Predominant Gain of Promoter TATA Box after Gene Duplication Associated with Stress Responses

发布时间:2011-11-02浏览次数:1076

Yangyun Zou1, Wei Huang1, Zhenglong Gu2, Xun Gu1,3,*

 

1MOE Key Laboratory of Contemporary Anthropology and Center for Evolutionary Biology, School of Life Sciencesand Institutes of Biomedical Sciences, Fudan University, Shanghai, 200433, China; 2Division of Nutritional Sciences, Cornell University, Ithaca, New York, 14850,USA. 3Department of Genetics, Development, and Cell Biology, Iowa State University, Ames, IA 50011, USA;  *Correspondence to: xgu.@iastate.edu

Mol Biol Evol (2011) 28: 2893-2904

 

Abstract

TATA box, the core promoter element, exists in a broad range of eukaryotes, and the expression of TATA-containing genes usually responds to various environmental stresses. Hence, the evolution of TATA-box in duplicate genes may provide some clues for the interrelationship among environmental stress, expression differentiation, and duplicate gene preservation. In the present study, we observed that the TATA box is significantly overrepresented in duplicate genes compared with singletons in human, worm, Arabidopsis, and yeast genomes. We then conducted an extensive functional genomic analysis to investigate the evolution of TATA box along over 700 yeast gene family phylogenies. After reconstructing the ancestral TATA-box states (presence or absence), we found that significantly higher numbers of TATA box gain events than loss events had occurred after yeast gene duplications—the overall gain–loss ratio is about 3–4 to 1. Interestingly, these TATA-gain duplicate genes on average have experienced greater expression divergence from the ancestral expression states than their most closely related TATA-less duplicate partners, but only under environmental stress conditions (asymmetric evolution); indeed, under normal physiological conditions, they have similar expression divergence (symmetric evolution). Moreover, we showed that TATA-gain duplicates are enriched in stress-associated functional categories but that is not the case for TATA-ancestral duplicates (those inherited from their ancestors prior to duplication). Together, we conclude that after the gene duplication, gain of the TATA box in duplicate promoters may have played an important role in yeast duplicate preservation by accelerating expression divergence that may facilitate the adaptive evolution of the organism in response to environmental changes.

◆ **Data under study**:
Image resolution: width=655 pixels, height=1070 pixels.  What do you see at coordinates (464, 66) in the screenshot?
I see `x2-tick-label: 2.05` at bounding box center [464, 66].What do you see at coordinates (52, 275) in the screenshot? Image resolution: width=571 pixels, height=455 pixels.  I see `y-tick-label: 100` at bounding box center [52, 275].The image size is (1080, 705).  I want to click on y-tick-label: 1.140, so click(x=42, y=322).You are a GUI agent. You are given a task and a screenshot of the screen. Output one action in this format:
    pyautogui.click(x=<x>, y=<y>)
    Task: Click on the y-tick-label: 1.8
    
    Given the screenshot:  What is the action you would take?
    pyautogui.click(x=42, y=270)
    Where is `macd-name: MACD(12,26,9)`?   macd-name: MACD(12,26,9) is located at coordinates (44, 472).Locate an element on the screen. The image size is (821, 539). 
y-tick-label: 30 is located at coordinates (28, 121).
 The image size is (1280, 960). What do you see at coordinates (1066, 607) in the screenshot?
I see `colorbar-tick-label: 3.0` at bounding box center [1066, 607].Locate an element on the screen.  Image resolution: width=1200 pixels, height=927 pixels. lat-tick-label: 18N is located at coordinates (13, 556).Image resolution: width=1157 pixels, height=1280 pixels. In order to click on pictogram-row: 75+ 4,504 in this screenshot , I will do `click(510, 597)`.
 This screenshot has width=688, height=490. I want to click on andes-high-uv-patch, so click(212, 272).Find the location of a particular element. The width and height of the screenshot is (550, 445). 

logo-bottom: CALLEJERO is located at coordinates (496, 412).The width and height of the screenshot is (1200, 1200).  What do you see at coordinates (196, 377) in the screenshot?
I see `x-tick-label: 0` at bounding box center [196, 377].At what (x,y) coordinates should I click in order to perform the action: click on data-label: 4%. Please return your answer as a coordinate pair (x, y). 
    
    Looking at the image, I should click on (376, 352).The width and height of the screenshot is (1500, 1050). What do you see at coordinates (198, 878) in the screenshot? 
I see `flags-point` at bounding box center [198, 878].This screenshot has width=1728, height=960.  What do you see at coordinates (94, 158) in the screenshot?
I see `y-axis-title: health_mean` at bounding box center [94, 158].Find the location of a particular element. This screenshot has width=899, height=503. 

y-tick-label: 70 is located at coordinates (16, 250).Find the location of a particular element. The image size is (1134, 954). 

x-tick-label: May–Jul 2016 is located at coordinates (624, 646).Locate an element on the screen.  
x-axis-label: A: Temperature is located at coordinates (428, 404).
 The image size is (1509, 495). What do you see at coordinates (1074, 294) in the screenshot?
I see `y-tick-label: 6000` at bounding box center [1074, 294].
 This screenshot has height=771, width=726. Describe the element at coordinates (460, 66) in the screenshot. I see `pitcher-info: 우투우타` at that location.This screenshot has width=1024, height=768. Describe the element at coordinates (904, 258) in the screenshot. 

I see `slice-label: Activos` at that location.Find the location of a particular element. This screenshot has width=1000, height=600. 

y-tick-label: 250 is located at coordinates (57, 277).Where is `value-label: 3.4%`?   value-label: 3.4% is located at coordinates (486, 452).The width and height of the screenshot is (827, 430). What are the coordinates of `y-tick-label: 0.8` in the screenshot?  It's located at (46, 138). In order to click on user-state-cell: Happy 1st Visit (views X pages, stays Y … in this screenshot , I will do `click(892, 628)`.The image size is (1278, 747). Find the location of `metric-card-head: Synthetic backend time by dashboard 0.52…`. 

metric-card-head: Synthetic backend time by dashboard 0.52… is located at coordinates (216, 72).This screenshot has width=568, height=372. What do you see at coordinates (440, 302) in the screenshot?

◆ **What you have to do**:
Answer these questions from the TATA-box abstract.
(a) In which journal and on which pages was the article published?
(b) In which four genomes was the TATA box found significantly overrepresented in duplicate genes compared with singletons?
(c) What overall ratio of TATA box gain to loss events after yeast gene duplications is reported?

◆ **Answer to the problem**:
(a) It appeared in Mol Biol Evol (2011), volume 28, pages 2893-2904.
(b) Human, worm, Arabidopsis, and yeast.
(c) About 3–4 to 1.